How to take care of your frame!

Jorah asked me about this, and I realized that there’s nothing in the FAQ on the main site (which is being massively updated by my good friend Pete Roper, btw, and will look totally different soon) about caring for a steel frame. So here’s the scoop. This applies to any steel frame, really, not just one of mine.

-Steel rusts, albeit very slowly. If you live in Colorado, or Utah, or NM, or somewhere dry, you probably don’t have to spend much time worrying about this (I have ridden *unpainted* frames for multiple years at a time here in CO and all they got was some surface patina type rust). If, on the other hand, you live in San Diego next to the bay, and you leave your frame out on the porch in the salt mist…
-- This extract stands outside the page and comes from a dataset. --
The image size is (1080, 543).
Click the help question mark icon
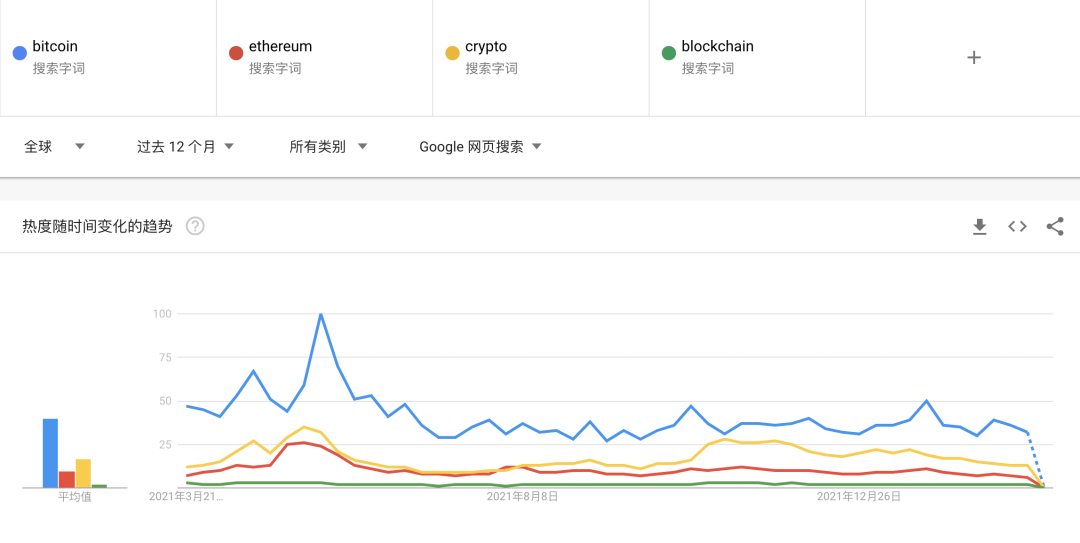195,226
-So that said, I put some rust preventing goop in the frame before I ship it out (note that this isn’t always the case with other steel bikes – and it’s possible for me to forget, so inspect the frame to make sure it’s got rustproofing in it). I don’t go totally crazy with it, but I do hit the major spots (seat tube/BB shell/chainstays) that are the most susceptible to rusting. The product I use is “Boeshield T-9”, which was used for preventing rust on steel aircraft way back around the second world war. Here’s a picture of what I’m talking about:

Note that their “odorless” claim is, er, a bit dubious, IMO.
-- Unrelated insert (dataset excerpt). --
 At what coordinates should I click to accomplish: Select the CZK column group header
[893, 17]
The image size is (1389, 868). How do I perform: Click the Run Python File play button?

You can get Boeshield at any decent hardware store. If you want to spend a bit more money, you can also use Weigle “Framesaver” (generally only available at bike shops or online) which is pretty close to the same thing but a bit more expensive. Here’s a picture:

-To apply the chosen rustproofing, remove the seatpost and fork (the headset can stay). Spray liberal amounts of the goop into the vent holes from the head tube into the downtube and toptube, as well as into the seat tube. Move the frame all around to slosh the goop everywhere it needs to go. Note that you’re going to get the stuff *everywhere* as part of this process, so do it outside or at least away from anything you want to stay clean. Do the same for the seatstays and chainstays, if they have vent holes (mine are generally sealed at the BB end, on most frames they vent into the BB shell). Swish, swirl, repeat. Leave the bike to drain or put it back together and live with small amounts of rustproofing getting everywhere for the next few days.
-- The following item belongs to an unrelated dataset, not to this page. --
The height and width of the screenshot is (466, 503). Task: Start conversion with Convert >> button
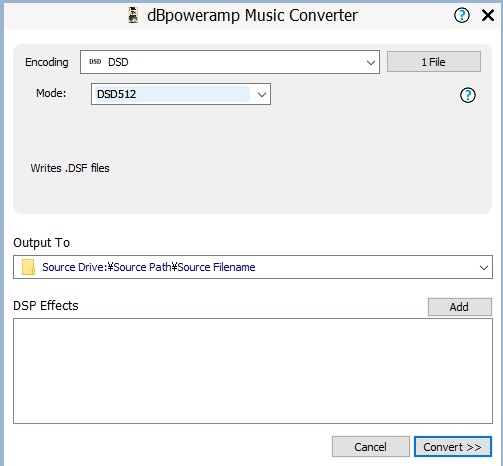tap(453, 447)
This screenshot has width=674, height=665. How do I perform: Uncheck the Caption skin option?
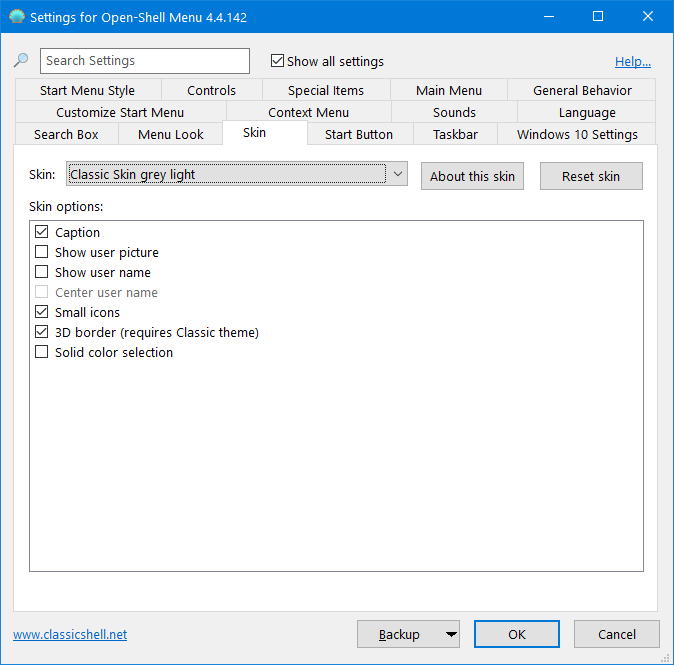pos(42,232)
-Boeshield or Framesaver is good stuff, but it’s not a magic bullet. If the frame gets wet and stays wet for too long, nothing will prevent it from rusting. So there are a few more steps you can take – keep bolts in the water bottle bosses, make sure you dry the frame off after washing it, and periodically remove the fork and seatpost (and, if you have the tools, the bottom bracket) to inspect for rust. If the bike gets *really* wet, allow the frame to drain and dry (often this just means pulling out the seatpost and leaving the bike upside down for a while, which will allow the seat tube, downtube, and stays to drain any water that has entered), then spray in some more of your chosen rustproofing.

-It’s always a good idea to inspect the frame and fork (as well as other components) for damage every so often as well. Steel generally will give you a lot of both visual, auditory, and even tactile feedback that something is wrong, and it’s much better to find out in the garage than on the trail.